### Document passage
★ ★ ★ ★

Djerriwarrh Investments Limited (DJW) Past Performance Analysis

Executive Summary

Djerriwarrh Investments has a mixed track record over the past five years, defined by a contrast between strong cash generation and shareholder dilution. While operating cash flow has grown consistently, reaching $40.89 million in FY2025, and dividends per share have increased each year, net income has been volatile and flat since its FY2022 peak of $44.53 million. The company significantly reduced its debt, but also increased its share count by over 15%, which has kept book value per share nearly stagnant. The investor takeaway is mixed: it's a potentially attractive stock for income-focused investors due to the reliable dividend, but its history of poor per-share value creation is a major weakness for those seeking capital growth.

Comprehensive Analysis

A review of Djerriwarrh's performance over the last five years reveals a company in transition, with notable shifts in its financial strategy and mixed results for shareholders. Comparing the five-year trend (FY2021-FY2025) with the more recent three-year period (FY2023-FY2025) highlights this. Over five years, revenue grew at an average of about 7.7% annually, but this was volatile and slowed to just 2.2% on average in the last three years. More importantly, net income, which saw a compound annual growth rate (CAGR) of approximately 6.4% over five years, has been completely flat for the past three years, hovering around $39 million. In stark contrast, operating cash flow has been a standout success, growing steadily from $23.87 million in FY2021 to $40.89 million in FY2025, indicating that the underlying investments are generating more cash even if reported profit is not growing.

★ ★ ★ ★

### Source excerpt

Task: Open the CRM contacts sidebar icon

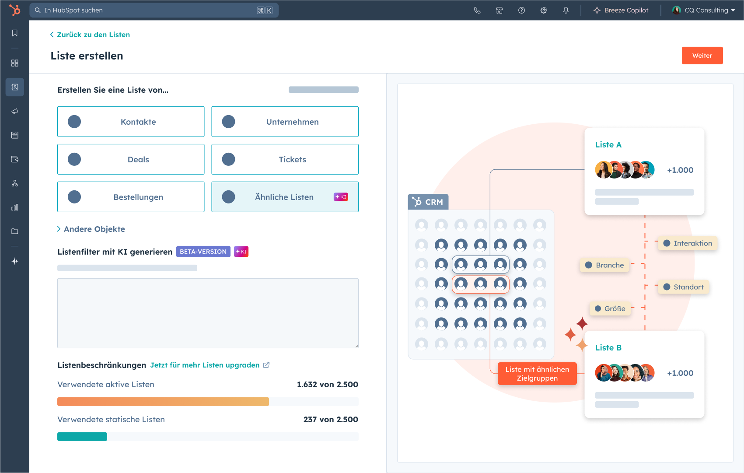Action: 15,87
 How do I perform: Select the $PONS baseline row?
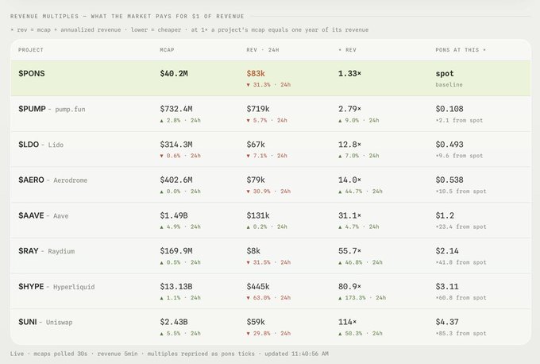(x=271, y=78)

★ ★ ★ ★

### Task description
Answer these from the Djerriwarrh Investments performance analysis:
(a) What was the company's operating cash flow in FY2021?
(b) In which fiscal year did net income peak, and at what amount?
(c) By how much did the share count increase?
Nothing in the lines has any bearing on this.

### Task result
(a) $23.87 million
(b) FY2022, at $44.53 million
(c) By over 15%